Of Cartoons & Comics Part two of our Denys Cowan interview: his animated life and return to comics by Michael Aushenker CBC Associate Editor Inset right: Photo of Denys Cowan at the Dec. 2013 opening of the Geppi’s Entertainment Museum exhibit “Milestones: African-Americans in Comics, Pop Culture, and Beyond,” courtesy of Andy Hershberger, associate curator/registrar of the museum. The artist suffered a brief but significant scare in early December when a package of original art he had sent to the museum was missing items. The art was subsequently returned. Below: Roughs and tight pencils of Cowan’s art in Vertigo’s Django Unchained #3 [June 2013], both courtesy of the artist. Inset is his cover for #3, inks by John Floyd.

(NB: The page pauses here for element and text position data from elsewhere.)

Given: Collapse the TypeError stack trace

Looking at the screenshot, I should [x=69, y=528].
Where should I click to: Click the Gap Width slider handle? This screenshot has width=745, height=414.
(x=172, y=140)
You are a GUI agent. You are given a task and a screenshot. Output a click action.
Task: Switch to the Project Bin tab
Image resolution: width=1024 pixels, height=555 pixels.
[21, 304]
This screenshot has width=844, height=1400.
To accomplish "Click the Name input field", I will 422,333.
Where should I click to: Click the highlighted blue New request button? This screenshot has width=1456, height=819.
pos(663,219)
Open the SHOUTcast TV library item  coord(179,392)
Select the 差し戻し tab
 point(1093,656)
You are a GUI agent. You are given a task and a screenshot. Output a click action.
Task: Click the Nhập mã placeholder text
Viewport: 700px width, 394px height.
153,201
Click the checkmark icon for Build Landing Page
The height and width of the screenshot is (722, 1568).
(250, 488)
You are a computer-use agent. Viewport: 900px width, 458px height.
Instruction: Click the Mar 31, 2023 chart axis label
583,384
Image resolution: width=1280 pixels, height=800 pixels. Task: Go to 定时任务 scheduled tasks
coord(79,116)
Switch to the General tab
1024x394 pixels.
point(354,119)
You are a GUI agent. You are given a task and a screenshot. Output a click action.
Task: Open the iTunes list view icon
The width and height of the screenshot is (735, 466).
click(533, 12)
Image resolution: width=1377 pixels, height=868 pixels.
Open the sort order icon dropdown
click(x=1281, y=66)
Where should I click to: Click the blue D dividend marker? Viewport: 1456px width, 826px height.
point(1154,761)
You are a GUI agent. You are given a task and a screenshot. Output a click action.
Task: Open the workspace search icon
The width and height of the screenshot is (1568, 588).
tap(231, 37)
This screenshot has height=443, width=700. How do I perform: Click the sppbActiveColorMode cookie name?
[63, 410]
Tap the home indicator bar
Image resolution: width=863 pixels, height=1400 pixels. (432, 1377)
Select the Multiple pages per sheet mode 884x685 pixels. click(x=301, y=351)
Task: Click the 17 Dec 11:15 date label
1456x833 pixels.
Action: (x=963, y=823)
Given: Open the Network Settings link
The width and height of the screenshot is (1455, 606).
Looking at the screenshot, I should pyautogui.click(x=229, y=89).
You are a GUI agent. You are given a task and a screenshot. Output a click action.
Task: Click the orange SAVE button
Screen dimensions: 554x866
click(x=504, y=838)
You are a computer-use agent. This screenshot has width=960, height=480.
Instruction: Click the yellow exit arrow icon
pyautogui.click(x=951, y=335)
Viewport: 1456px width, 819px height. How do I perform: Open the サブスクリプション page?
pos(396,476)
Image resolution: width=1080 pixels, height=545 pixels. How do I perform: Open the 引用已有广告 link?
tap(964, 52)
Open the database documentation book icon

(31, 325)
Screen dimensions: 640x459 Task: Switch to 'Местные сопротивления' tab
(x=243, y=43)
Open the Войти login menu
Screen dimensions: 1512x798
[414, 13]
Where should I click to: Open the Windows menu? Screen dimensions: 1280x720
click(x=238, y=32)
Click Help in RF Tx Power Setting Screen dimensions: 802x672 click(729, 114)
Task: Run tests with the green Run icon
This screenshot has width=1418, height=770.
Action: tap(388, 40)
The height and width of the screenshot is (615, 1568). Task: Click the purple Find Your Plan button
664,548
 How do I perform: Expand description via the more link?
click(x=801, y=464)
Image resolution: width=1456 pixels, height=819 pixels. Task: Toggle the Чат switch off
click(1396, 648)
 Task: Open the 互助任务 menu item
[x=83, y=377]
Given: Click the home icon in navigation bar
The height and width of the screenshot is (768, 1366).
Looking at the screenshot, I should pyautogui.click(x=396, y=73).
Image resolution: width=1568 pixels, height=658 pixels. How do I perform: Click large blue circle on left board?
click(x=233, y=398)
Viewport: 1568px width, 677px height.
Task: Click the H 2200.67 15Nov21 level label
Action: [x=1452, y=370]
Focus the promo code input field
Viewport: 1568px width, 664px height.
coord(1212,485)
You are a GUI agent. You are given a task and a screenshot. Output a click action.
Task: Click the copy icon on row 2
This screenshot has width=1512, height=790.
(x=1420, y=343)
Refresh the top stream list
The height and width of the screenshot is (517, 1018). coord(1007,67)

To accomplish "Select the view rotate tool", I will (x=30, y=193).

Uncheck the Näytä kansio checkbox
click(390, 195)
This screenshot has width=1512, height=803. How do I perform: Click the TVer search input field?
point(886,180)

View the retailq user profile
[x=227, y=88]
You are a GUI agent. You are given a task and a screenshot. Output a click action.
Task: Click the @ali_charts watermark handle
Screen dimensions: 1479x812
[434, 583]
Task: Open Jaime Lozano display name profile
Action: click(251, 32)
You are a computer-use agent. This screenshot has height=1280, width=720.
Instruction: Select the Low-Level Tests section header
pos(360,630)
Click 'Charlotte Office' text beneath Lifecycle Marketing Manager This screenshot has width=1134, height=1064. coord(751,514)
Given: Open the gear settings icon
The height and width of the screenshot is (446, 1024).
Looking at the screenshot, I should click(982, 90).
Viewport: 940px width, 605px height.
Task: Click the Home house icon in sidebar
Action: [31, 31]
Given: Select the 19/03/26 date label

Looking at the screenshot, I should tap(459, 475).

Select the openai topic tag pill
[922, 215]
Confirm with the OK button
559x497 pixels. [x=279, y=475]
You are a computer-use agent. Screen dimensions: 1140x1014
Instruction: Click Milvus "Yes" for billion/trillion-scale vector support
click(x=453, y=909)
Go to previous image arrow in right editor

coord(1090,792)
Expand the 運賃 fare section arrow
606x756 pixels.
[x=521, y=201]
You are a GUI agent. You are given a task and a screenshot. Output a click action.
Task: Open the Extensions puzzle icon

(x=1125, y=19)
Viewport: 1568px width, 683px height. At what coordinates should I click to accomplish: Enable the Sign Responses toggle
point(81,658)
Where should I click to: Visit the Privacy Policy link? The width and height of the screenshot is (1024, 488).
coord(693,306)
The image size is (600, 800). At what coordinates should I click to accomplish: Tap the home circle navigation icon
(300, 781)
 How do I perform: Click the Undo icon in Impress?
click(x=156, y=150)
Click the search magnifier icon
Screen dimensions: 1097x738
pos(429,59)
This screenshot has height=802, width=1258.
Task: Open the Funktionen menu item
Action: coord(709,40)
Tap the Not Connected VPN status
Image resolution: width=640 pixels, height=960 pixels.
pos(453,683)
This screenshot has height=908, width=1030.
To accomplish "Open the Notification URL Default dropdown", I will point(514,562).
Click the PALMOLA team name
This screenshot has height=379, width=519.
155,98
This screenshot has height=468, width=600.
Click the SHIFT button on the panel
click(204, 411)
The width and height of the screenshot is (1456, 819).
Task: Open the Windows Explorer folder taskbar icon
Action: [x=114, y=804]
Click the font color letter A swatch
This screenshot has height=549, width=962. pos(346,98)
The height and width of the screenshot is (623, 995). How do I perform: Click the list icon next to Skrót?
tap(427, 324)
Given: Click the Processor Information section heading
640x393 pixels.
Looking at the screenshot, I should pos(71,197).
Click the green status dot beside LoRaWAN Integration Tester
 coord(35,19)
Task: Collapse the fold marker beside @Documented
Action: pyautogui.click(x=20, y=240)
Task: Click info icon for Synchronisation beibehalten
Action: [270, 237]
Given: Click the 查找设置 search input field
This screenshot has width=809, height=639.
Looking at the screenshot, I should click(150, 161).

[If you’re anything like this writer, a fan of Denys Cowan’s work since the artist’s early days penciling a glorified Road To… comedy starring Luke Cage and Daniel Rand and scripted with mirth by Mary Jo Duffy, and you’ve always wondered how Cowan detoured into animation, where he became a big-wig on the hit Emmy-lauded animated series Static Shock and The Boondocks…well, wonder no more, kindred spirit. Here’s where the details of Cowan’s second career in animation come into sharp relief. In part one of our interview, Cowan discussed his rise as one of a handful of few African-American artists working for the majors in the early 1980s — from his teen apprenticeship with Deathlok the Demolisher creator Rich Buckler to the young man’s breakthrough Power Man and Iron-Fist by his early 20s. Cowan also discussed his long runs on such series as DC’s The Question and the ’90s Deathlok revival at Marvel, as well as his formation with partners Michael Davis, Derek T. Dingle, and the late Dwayne McDuffie of Milestone Media, a subset universe of characters of color within the DC universe with the intent to level the racial playing field in super-hero comics. Here, picking up the thread where we left off in the early 1990s, Cowan is on the verge of relocating to California to pursue animation full-throttle, doing freelance work for a Wu-Tang Clan member’s solo project. — M.A.] ©2014 the respective copyright holder. Django Unchained TM & © 2014 Visiona Romantica, Inc.. TM & © DC Comics.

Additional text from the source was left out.